Now i m able to do what i want. But still there is a problem like if i type direct path in the url then anyone can able to download file. No .htaccess help me out.

Re: URL Security

Posted: Wed Feb 25, 2009 2:48 am
by Apollo
What is the direct path, and exactly what is inside your .htaccess file?

Re: URL Security

Posted: Wed Feb 25, 2009 8:05 am
by kaisellgren
rashmisharma wrote:A big Thanks to all of u.
Now i m able to do what i want. But still there is a problem like if i type direct path in the url then anyone can able to download file.

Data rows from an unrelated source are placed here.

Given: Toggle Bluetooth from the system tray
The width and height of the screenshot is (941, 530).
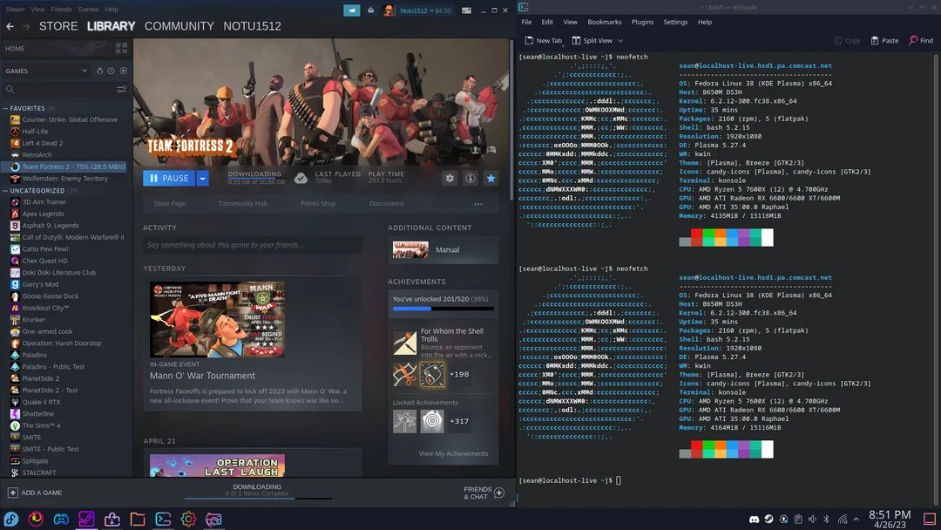Looking at the screenshot, I should coord(826,519).
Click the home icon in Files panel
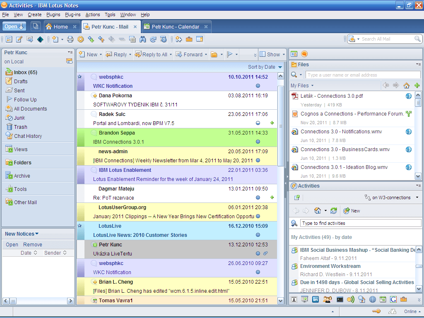 [x=407, y=85]
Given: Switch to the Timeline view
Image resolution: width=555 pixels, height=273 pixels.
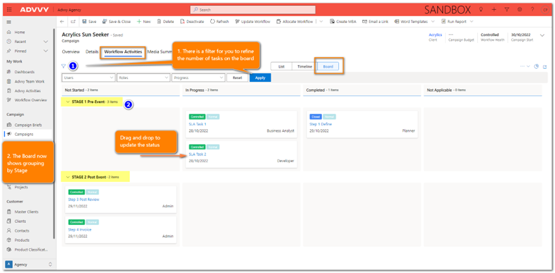Looking at the screenshot, I should tap(304, 66).
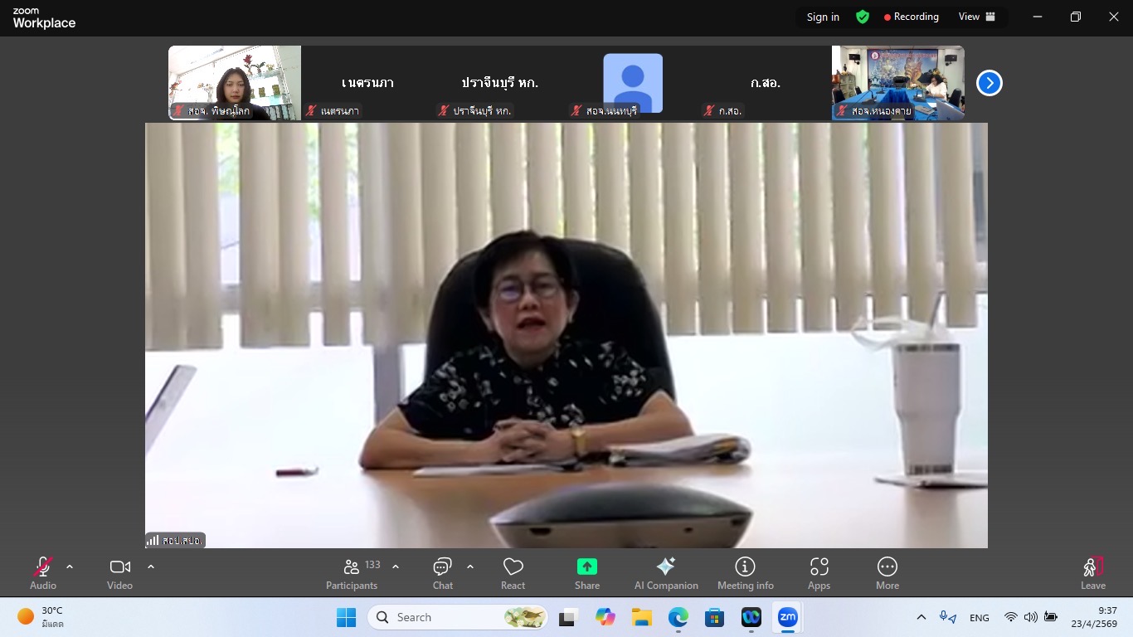Leave the meeting
Image resolution: width=1133 pixels, height=637 pixels.
[1092, 573]
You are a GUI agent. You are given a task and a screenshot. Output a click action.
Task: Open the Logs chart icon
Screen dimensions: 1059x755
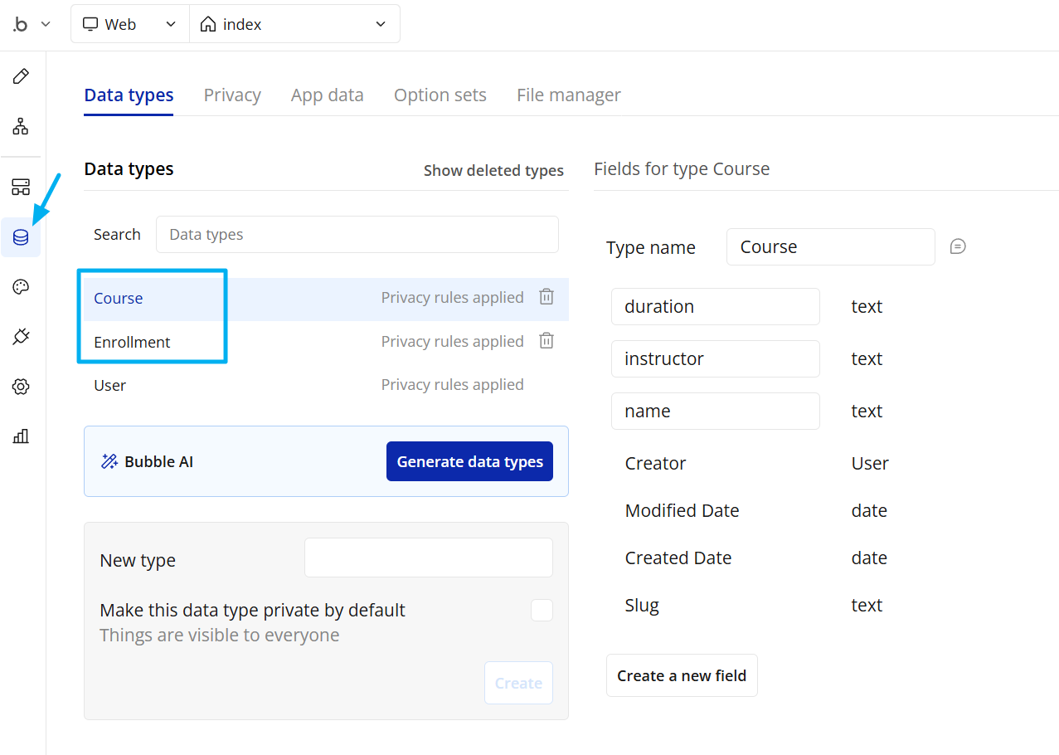(x=21, y=436)
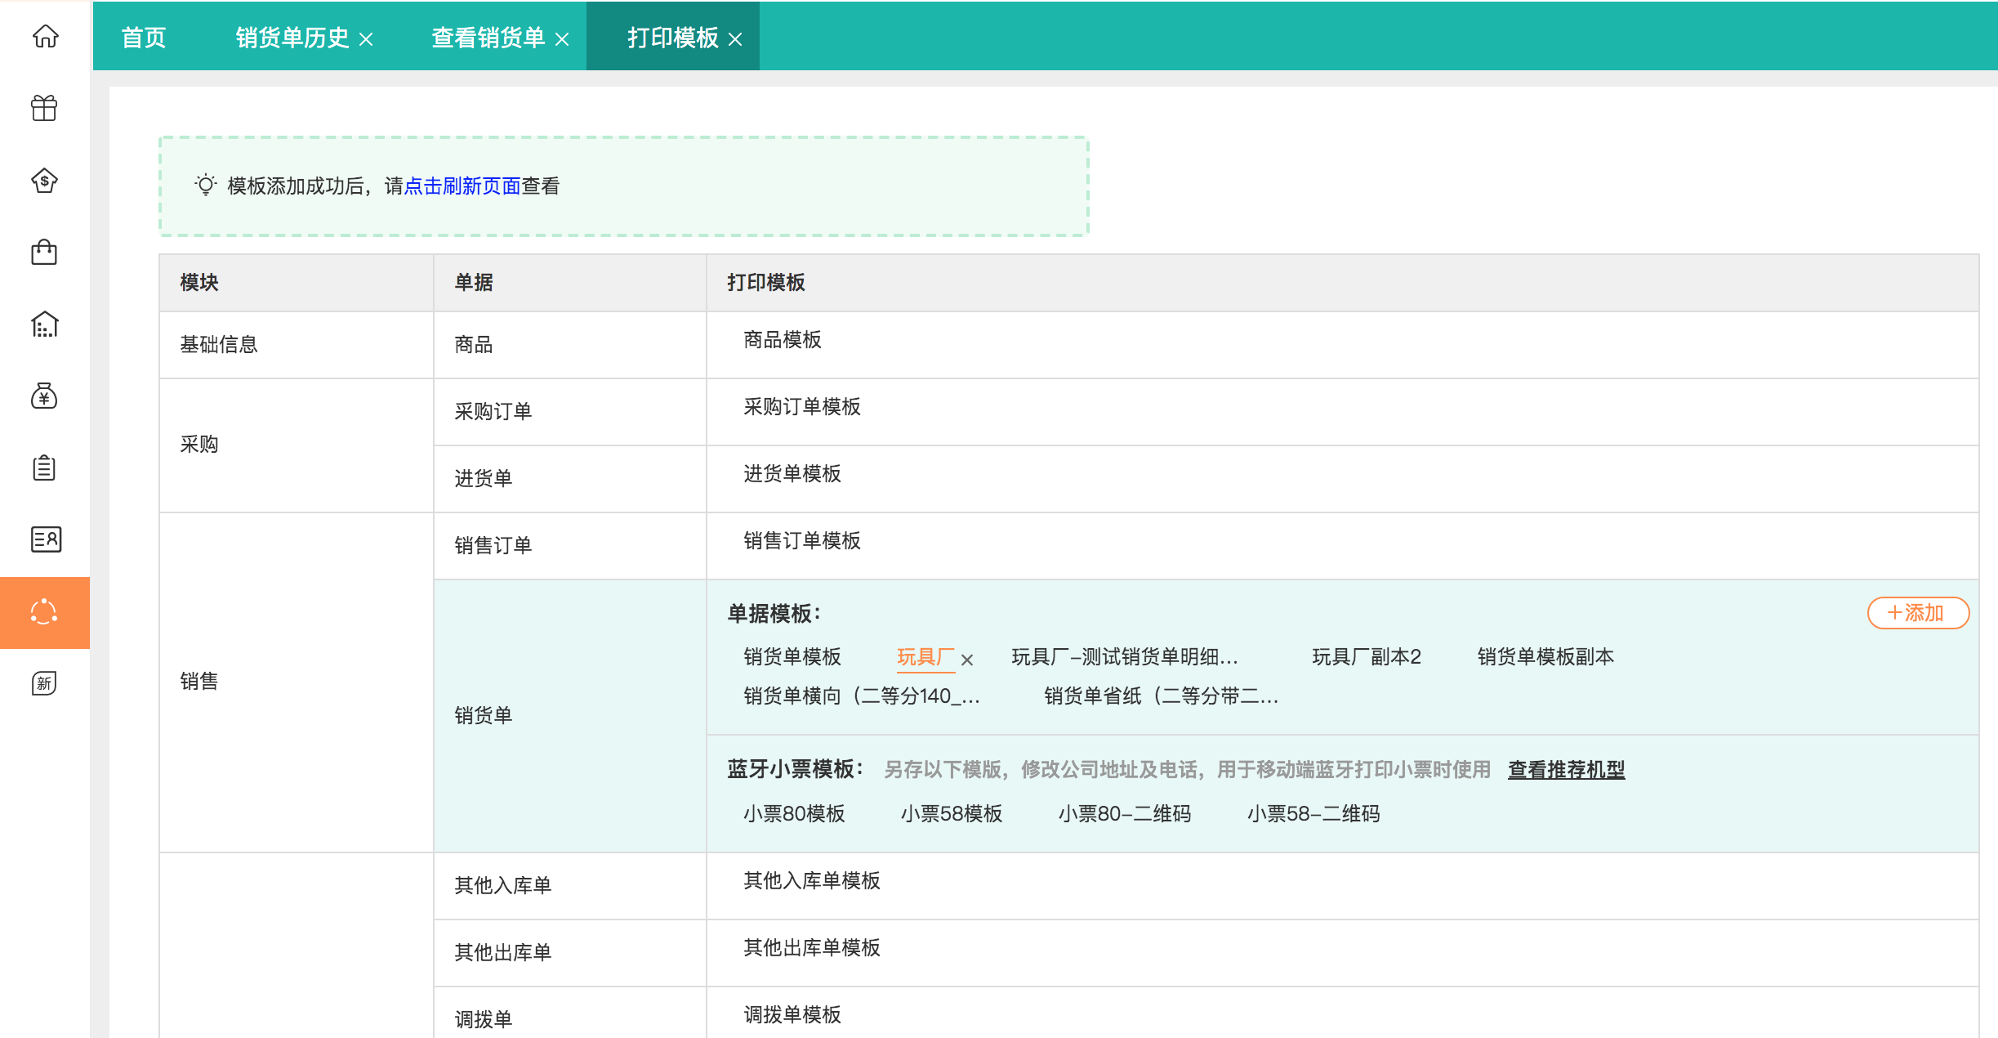Click the 打印模板 tab
The image size is (1998, 1038).
point(672,37)
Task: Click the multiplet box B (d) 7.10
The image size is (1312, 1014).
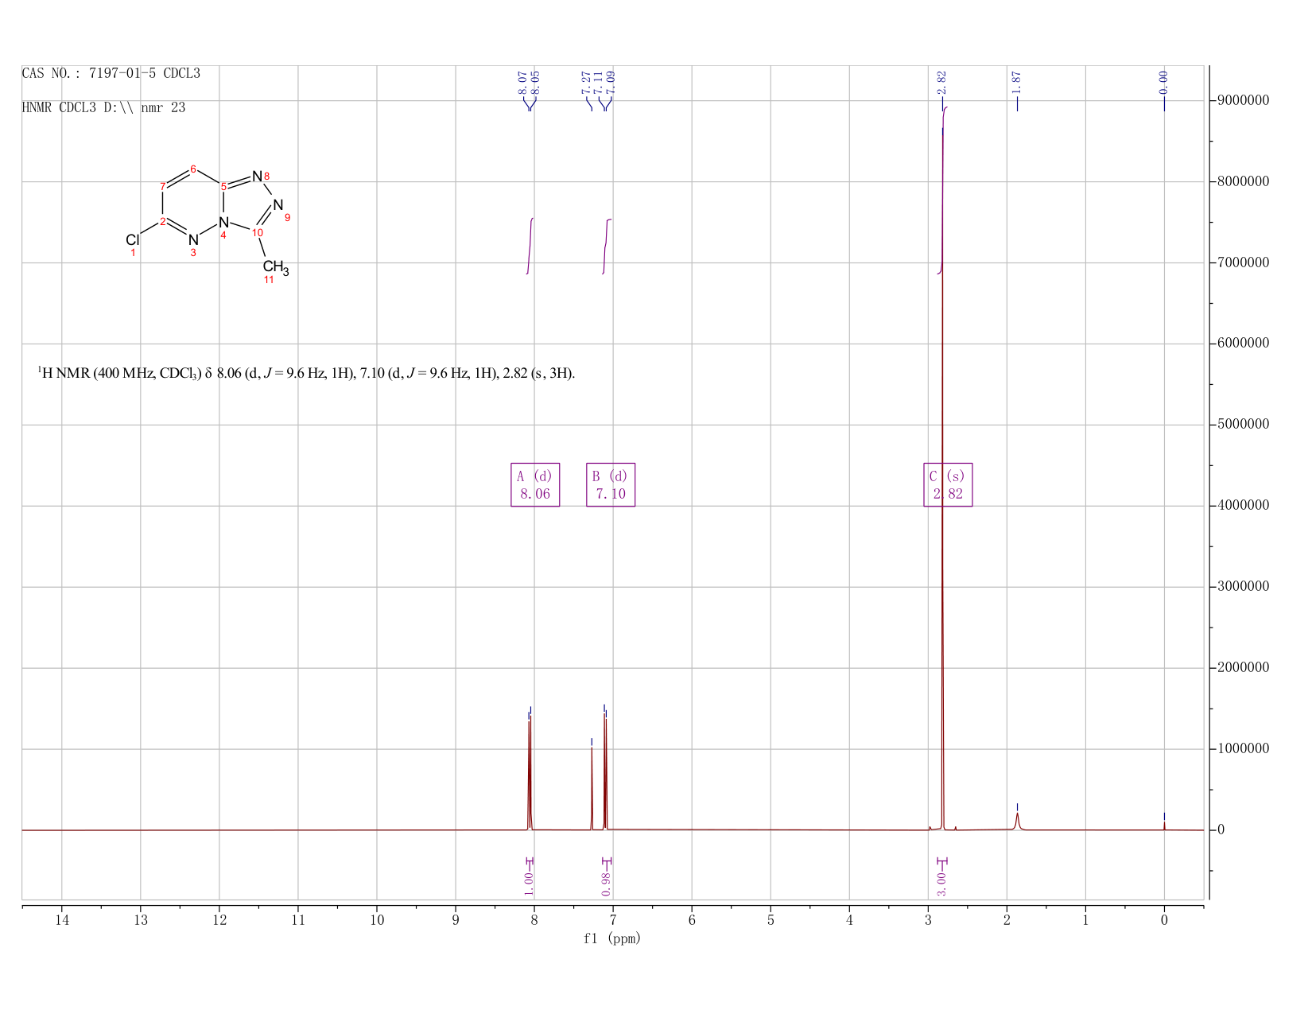Action: (611, 484)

No .htaccess help me out.
How about you actually put the file outside the document root and let PHP to handle the download?

Re: URL Security

Posted: Wed Feb 25, 2009 11:20 pm
by rashmisharma
I haven't put anything outside the root, instead i have url rewriting so that if my files are in path http://www.mydomain.com/download/filename.pdf then it is shown as http://www.mydomain.com/abc/xyz/downloa ... lename.pdf
so no one actually able to know the exact path of my files.

Re: URL Security

Posted: Thu Feb 26, 2009 8:03 am
by kaisellgren
rashmisharma wrote:I haven't put anything outside the root, instead i have url rewriting so that if my files are in path http://www.mydomain.com/download/filename.pdf then it is shown as http://www.mydomain.com/abc/xyz/downloa ... lename.pdf
so no one actually able to know the exact path of my files.
It is possible to know it. Ultimately you cannot hide anything, although very long filenames and unique looking foldernames will do fine usually.